Segment Open

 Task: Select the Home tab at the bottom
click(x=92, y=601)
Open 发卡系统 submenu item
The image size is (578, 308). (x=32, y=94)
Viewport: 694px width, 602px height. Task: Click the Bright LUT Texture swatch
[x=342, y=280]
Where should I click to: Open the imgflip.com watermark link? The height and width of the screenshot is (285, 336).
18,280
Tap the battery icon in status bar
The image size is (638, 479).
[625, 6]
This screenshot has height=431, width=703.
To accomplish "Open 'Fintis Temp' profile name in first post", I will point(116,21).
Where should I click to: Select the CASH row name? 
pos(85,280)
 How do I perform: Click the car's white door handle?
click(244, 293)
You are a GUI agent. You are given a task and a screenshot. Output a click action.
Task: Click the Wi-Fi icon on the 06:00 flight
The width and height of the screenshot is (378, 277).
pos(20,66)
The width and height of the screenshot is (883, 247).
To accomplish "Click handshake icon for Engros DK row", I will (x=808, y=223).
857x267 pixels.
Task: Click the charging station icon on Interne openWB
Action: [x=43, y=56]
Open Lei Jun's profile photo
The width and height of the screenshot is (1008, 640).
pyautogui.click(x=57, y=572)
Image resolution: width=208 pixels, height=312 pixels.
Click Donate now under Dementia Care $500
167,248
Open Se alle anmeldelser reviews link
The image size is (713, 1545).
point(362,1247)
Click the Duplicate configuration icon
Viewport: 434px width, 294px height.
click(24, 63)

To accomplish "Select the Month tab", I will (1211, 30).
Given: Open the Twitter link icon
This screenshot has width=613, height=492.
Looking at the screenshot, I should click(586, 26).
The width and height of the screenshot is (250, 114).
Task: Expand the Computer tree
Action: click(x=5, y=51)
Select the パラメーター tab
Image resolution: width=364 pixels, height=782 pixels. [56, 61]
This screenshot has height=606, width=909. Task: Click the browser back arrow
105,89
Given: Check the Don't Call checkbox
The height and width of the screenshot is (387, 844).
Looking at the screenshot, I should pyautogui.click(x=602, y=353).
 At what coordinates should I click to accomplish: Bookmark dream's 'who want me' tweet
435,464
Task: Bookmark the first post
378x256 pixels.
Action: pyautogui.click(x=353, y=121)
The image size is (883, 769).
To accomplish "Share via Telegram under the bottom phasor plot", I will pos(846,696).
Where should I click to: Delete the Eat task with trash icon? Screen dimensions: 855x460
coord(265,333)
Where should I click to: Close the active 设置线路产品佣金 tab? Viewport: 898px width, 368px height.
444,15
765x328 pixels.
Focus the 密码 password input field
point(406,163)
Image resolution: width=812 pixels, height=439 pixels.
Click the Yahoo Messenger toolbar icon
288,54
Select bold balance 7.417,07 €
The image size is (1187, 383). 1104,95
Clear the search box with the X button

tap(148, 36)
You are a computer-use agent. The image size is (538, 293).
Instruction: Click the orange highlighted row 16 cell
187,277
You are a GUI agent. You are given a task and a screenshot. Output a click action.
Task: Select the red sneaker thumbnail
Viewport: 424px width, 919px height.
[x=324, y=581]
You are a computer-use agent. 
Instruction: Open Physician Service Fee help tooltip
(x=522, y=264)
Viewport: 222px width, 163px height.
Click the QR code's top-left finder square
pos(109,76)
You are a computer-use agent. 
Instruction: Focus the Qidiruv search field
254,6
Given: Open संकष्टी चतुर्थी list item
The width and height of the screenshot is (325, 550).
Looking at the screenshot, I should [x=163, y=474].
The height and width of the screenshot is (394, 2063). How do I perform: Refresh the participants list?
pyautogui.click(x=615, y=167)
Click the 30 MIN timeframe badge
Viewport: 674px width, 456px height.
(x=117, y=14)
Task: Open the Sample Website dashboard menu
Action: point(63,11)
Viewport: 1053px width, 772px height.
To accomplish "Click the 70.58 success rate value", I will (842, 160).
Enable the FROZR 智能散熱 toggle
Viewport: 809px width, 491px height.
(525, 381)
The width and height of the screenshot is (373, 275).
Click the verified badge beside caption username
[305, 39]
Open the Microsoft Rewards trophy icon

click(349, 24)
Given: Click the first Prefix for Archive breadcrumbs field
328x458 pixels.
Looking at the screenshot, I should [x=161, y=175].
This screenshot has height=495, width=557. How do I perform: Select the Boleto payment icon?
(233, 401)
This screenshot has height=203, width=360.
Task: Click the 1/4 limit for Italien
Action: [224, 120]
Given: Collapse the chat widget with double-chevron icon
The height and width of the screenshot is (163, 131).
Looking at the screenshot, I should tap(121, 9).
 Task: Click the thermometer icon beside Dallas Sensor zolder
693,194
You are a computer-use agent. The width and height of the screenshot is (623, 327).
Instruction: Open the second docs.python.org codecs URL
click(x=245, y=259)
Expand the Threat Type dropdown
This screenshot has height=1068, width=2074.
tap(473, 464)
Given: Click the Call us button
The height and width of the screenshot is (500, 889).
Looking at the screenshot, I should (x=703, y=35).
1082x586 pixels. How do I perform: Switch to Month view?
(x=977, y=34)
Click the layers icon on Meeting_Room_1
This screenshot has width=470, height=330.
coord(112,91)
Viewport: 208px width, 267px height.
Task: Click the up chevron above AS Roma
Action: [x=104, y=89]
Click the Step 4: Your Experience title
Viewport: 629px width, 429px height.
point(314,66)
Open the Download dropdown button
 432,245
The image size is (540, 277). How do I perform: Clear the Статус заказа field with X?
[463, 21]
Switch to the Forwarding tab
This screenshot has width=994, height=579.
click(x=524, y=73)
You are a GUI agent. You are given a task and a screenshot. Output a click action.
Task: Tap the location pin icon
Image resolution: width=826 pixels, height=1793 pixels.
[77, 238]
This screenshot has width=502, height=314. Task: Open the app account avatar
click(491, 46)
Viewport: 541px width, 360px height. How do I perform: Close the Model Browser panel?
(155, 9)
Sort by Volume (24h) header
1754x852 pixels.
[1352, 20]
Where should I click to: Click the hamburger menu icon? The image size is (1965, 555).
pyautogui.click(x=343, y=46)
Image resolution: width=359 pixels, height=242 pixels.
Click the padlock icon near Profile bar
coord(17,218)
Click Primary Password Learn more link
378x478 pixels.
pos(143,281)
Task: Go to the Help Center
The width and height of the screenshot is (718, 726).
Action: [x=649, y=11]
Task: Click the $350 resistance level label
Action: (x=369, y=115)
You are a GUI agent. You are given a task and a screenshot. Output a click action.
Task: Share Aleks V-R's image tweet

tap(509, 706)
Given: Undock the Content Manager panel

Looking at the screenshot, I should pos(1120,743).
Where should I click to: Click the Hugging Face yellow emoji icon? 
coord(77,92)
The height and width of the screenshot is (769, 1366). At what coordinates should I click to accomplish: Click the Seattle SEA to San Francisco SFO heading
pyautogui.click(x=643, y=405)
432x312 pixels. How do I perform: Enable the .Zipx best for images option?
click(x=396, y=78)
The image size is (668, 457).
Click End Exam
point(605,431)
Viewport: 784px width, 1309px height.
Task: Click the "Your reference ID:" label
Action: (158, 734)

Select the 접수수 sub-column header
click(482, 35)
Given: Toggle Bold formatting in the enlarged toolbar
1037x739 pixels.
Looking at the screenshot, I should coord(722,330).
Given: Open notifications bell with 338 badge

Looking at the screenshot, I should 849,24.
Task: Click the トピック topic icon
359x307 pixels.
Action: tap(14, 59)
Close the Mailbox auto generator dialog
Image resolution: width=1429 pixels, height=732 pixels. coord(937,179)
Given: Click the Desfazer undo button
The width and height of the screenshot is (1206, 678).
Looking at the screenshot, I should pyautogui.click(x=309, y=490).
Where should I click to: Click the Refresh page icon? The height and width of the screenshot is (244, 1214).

Segment Closed

## [EXERCISE AIM]
All entries above are to be copied exactly, with none left out.

## [RESPONSE TO THIS EXERCISE]
 Task: Select the Home tab at the bottom
click(x=92, y=601)
Open 发卡系统 submenu item
The image size is (578, 308). (x=32, y=94)
Viewport: 694px width, 602px height. Task: Click the Bright LUT Texture swatch
[x=342, y=280]
Where should I click to: Open the imgflip.com watermark link? The height and width of the screenshot is (285, 336).
18,280
Tap the battery icon in status bar
The image size is (638, 479).
[625, 6]
This screenshot has height=431, width=703.
To accomplish "Open 'Fintis Temp' profile name in first post", I will point(116,21).
Where should I click to: Select the CASH row name? 
pos(85,280)
 How do I perform: Click the car's white door handle?
click(244, 293)
You are a GUI agent. You are given a task and a screenshot. Output a click action.
Task: Click the Wi-Fi icon on the 06:00 flight
The width and height of the screenshot is (378, 277).
pos(20,66)
The width and height of the screenshot is (883, 247).
To accomplish "Click handshake icon for Engros DK row", I will (x=808, y=223).
857x267 pixels.
Task: Click the charging station icon on Interne openWB
Action: [x=43, y=56]
Open Lei Jun's profile photo
The width and height of the screenshot is (1008, 640).
pyautogui.click(x=57, y=572)
Image resolution: width=208 pixels, height=312 pixels.
Click Donate now under Dementia Care $500
167,248
Open Se alle anmeldelser reviews link
The image size is (713, 1545).
point(362,1247)
Click the Duplicate configuration icon
Viewport: 434px width, 294px height.
click(24, 63)

To accomplish "Select the Month tab", I will (1211, 30).
Given: Open the Twitter link icon
This screenshot has width=613, height=492.
Looking at the screenshot, I should click(586, 26).
The width and height of the screenshot is (250, 114).
Task: Expand the Computer tree
Action: click(x=5, y=51)
Select the パラメーター tab
Image resolution: width=364 pixels, height=782 pixels. [56, 61]
This screenshot has height=606, width=909. Task: Click the browser back arrow
105,89
Given: Check the Don't Call checkbox
The height and width of the screenshot is (387, 844).
Looking at the screenshot, I should pyautogui.click(x=602, y=353).
 At what coordinates should I click to accomplish: Bookmark dream's 'who want me' tweet
435,464
Task: Bookmark the first post
378x256 pixels.
Action: pyautogui.click(x=353, y=121)
The image size is (883, 769).
To accomplish "Share via Telegram under the bottom phasor plot", I will pos(846,696).
Where should I click to: Delete the Eat task with trash icon? Screen dimensions: 855x460
coord(265,333)
Where should I click to: Close the active 设置线路产品佣金 tab? Viewport: 898px width, 368px height.
444,15
765x328 pixels.
Focus the 密码 password input field
point(406,163)
Image resolution: width=812 pixels, height=439 pixels.
Click the Yahoo Messenger toolbar icon
288,54
Select bold balance 7.417,07 €
The image size is (1187, 383). 1104,95
Clear the search box with the X button

tap(148, 36)
You are a computer-use agent. The image size is (538, 293).
Instruction: Click the orange highlighted row 16 cell
187,277
You are a GUI agent. You are given a task and a screenshot. Output a click action.
Task: Select the red sneaker thumbnail
Viewport: 424px width, 919px height.
[x=324, y=581]
You are a computer-use agent. 
Instruction: Open Physician Service Fee help tooltip
(x=522, y=264)
Viewport: 222px width, 163px height.
Click the QR code's top-left finder square
pos(109,76)
You are a computer-use agent. 
Instruction: Focus the Qidiruv search field
254,6
Given: Open संकष्टी चतुर्थी list item
The width and height of the screenshot is (325, 550).
Looking at the screenshot, I should [x=163, y=474].
The height and width of the screenshot is (394, 2063). How do I perform: Refresh the participants list?
pyautogui.click(x=615, y=167)
Click the 30 MIN timeframe badge
Viewport: 674px width, 456px height.
(x=117, y=14)
Task: Open the Sample Website dashboard menu
Action: point(63,11)
Viewport: 1053px width, 772px height.
To accomplish "Click the 70.58 success rate value", I will (842, 160).
Enable the FROZR 智能散熱 toggle
Viewport: 809px width, 491px height.
(525, 381)
The width and height of the screenshot is (373, 275).
Click the verified badge beside caption username
[305, 39]
Open the Microsoft Rewards trophy icon

click(349, 24)
Given: Click the first Prefix for Archive breadcrumbs field
328x458 pixels.
Looking at the screenshot, I should [x=161, y=175].
This screenshot has height=495, width=557. How do I perform: Select the Boleto payment icon?
(233, 401)
This screenshot has height=203, width=360.
Task: Click the 1/4 limit for Italien
Action: [224, 120]
Given: Collapse the chat widget with double-chevron icon
The height and width of the screenshot is (163, 131).
Looking at the screenshot, I should tap(121, 9).
 Task: Click the thermometer icon beside Dallas Sensor zolder
693,194
You are a computer-use agent. The width and height of the screenshot is (623, 327).
Instruction: Open the second docs.python.org codecs URL
click(x=245, y=259)
Expand the Threat Type dropdown
This screenshot has height=1068, width=2074.
tap(473, 464)
Given: Click the Call us button
The height and width of the screenshot is (500, 889).
Looking at the screenshot, I should (x=703, y=35).
1082x586 pixels. How do I perform: Switch to Month view?
(x=977, y=34)
Click the layers icon on Meeting_Room_1
This screenshot has width=470, height=330.
coord(112,91)
Viewport: 208px width, 267px height.
Task: Click the up chevron above AS Roma
Action: [x=104, y=89]
Click the Step 4: Your Experience title
Viewport: 629px width, 429px height.
point(314,66)
Open the Download dropdown button
 432,245
The image size is (540, 277). How do I perform: Clear the Статус заказа field with X?
[463, 21]
Switch to the Forwarding tab
This screenshot has width=994, height=579.
click(x=524, y=73)
You are a GUI agent. You are given a task and a screenshot. Output a click action.
Task: Tap the location pin icon
Image resolution: width=826 pixels, height=1793 pixels.
[77, 238]
This screenshot has width=502, height=314. Task: Open the app account avatar
click(491, 46)
Viewport: 541px width, 360px height. How do I perform: Close the Model Browser panel?
(155, 9)
Sort by Volume (24h) header
1754x852 pixels.
[1352, 20]
Where should I click to: Click the hamburger menu icon? The image size is (1965, 555).
pyautogui.click(x=343, y=46)
Image resolution: width=359 pixels, height=242 pixels.
Click the padlock icon near Profile bar
coord(17,218)
Click Primary Password Learn more link
378x478 pixels.
pos(143,281)
Task: Go to the Help Center
The width and height of the screenshot is (718, 726).
Action: [x=649, y=11]
Task: Click the $350 resistance level label
Action: (x=369, y=115)
You are a GUI agent. You are given a task and a screenshot. Output a click action.
Task: Share Aleks V-R's image tweet

tap(509, 706)
Given: Undock the Content Manager panel

Looking at the screenshot, I should pos(1120,743).
Where should I click to: Click the Hugging Face yellow emoji icon? 
coord(77,92)
The height and width of the screenshot is (769, 1366). At what coordinates should I click to accomplish: Click the Seattle SEA to San Francisco SFO heading
pyautogui.click(x=643, y=405)
432x312 pixels. How do I perform: Enable the .Zipx best for images option?
click(x=396, y=78)
The image size is (668, 457).
Click End Exam
point(605,431)
Viewport: 784px width, 1309px height.
Task: Click the "Your reference ID:" label
Action: (158, 734)

Select the 접수수 sub-column header
click(482, 35)
Given: Toggle Bold formatting in the enlarged toolbar
1037x739 pixels.
Looking at the screenshot, I should coord(722,330).
Given: Open notifications bell with 338 badge

Looking at the screenshot, I should 849,24.
Task: Click the トピック topic icon
359x307 pixels.
Action: tap(14, 59)
Close the Mailbox auto generator dialog
Image resolution: width=1429 pixels, height=732 pixels. coord(937,179)
Given: Click the Desfazer undo button
The width and height of the screenshot is (1206, 678).
Looking at the screenshot, I should pyautogui.click(x=309, y=490).
Where should I click to: Click the Refresh page icon? The height and width of the screenshot is (244, 1214).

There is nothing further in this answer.